• **Exercise tasks**
a) Write out the Firefly passage word for word from "Despite only lasting" to "this sci-fi universe.".
b) In the Firefly passage, how old is River Tam?

• **Document extract**
——————

Despite only lasting one season, Firefly remains a sci-fi cult classic more than 20 years later. Its longevity is in no small part thanks to its characters, who strike a chord with audiences of every generation. From the renegade captain Mal Reynolds, to the graceful Inara Serra, to the kind but mysterious Shepherd Book, everyone has a story to tell, and a different perspective through which the audience can experience this sci-fi universe.




Perhaps the most intriguing character, though, is River Tam. Her brother Simon broke her out of a facility run by the Alliance, making them fugitives onboard Serenity. She’s seventeen years old, and almost supernaturally intelligent — but she’s also unstable and unpredictable. Though the facility that kept her captive put up a front as an “academy,” it’s clear that she underwent horrific experiences there, which left her a shell of her former self. And of course, when Simon liberates his sister, the tyrannical government of this galaxy isn’t one to simply let such a slight go unpunished. Throughout Firefly, they’re hunting the ‘verse for her, looking to reclaim what’s theirs. Shepherd Book puts it most succinctly, telling Simon:

The Alliance had your sister in that place for a purpose, and they will want her back.

——————

• **Entries supplied**
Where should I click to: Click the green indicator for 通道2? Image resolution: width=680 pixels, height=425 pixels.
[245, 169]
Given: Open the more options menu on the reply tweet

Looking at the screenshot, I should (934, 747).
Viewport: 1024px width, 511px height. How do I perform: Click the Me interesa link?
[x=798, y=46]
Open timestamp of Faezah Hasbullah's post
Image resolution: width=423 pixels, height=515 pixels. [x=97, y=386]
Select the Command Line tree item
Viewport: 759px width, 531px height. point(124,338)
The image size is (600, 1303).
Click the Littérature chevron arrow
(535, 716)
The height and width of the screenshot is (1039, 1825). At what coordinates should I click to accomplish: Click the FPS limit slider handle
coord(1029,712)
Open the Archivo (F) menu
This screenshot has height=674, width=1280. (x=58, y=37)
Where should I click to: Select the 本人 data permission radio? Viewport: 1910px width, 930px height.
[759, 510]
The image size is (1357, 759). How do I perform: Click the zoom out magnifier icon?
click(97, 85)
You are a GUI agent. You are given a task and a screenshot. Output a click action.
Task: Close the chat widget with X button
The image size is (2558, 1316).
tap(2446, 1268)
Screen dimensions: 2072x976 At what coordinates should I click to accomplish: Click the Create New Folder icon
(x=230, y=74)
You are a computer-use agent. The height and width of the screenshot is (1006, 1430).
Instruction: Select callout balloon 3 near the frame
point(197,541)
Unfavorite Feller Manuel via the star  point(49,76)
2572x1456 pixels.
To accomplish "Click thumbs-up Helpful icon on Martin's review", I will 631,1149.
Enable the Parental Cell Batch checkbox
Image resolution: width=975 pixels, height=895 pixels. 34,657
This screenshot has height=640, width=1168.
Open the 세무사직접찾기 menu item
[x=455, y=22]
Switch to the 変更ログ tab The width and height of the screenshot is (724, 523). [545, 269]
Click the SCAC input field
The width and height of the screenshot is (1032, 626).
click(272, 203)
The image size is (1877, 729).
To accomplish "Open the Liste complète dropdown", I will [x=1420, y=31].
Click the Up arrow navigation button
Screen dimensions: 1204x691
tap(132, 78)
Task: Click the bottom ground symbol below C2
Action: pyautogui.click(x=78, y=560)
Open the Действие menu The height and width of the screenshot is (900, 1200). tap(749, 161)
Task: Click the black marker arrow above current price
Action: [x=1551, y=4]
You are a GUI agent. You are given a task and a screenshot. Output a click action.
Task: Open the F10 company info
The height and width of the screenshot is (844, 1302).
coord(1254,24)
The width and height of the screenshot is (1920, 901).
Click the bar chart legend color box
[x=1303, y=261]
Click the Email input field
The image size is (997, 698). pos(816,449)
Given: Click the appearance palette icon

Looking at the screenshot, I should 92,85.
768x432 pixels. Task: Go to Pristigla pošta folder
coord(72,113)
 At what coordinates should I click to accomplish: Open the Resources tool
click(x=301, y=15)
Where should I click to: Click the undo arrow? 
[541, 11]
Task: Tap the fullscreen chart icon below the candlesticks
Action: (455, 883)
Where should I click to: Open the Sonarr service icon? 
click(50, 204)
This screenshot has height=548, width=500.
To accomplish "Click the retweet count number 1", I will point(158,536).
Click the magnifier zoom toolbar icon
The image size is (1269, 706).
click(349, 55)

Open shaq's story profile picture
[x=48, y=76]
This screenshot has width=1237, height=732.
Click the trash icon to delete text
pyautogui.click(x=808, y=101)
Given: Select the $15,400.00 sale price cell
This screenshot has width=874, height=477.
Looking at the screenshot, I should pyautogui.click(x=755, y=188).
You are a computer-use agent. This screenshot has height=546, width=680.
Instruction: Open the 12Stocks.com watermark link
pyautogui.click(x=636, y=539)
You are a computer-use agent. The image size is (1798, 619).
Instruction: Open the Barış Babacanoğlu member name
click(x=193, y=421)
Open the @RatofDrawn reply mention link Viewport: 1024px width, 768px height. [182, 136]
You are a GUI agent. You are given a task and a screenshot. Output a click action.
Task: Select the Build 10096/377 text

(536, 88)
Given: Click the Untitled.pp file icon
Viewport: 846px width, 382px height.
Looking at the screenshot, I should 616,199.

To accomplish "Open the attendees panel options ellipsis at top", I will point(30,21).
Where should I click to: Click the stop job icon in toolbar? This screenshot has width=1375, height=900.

——————

• **Task results**
a)
Despite only lasting one season, Firefly remains a sci-fi cult classic more than 20 years later. Its longevity is in no small part thanks to its characters, who strike a chord with audiences of every generation. From the renegade captain Mal Reynolds, to the graceful Inara Serra, to the kind but mysterious Shepherd Book, everyone has a story to tell, and a different perspective through which the audience can experience this sci-fi universe.

b) Seventeen years old.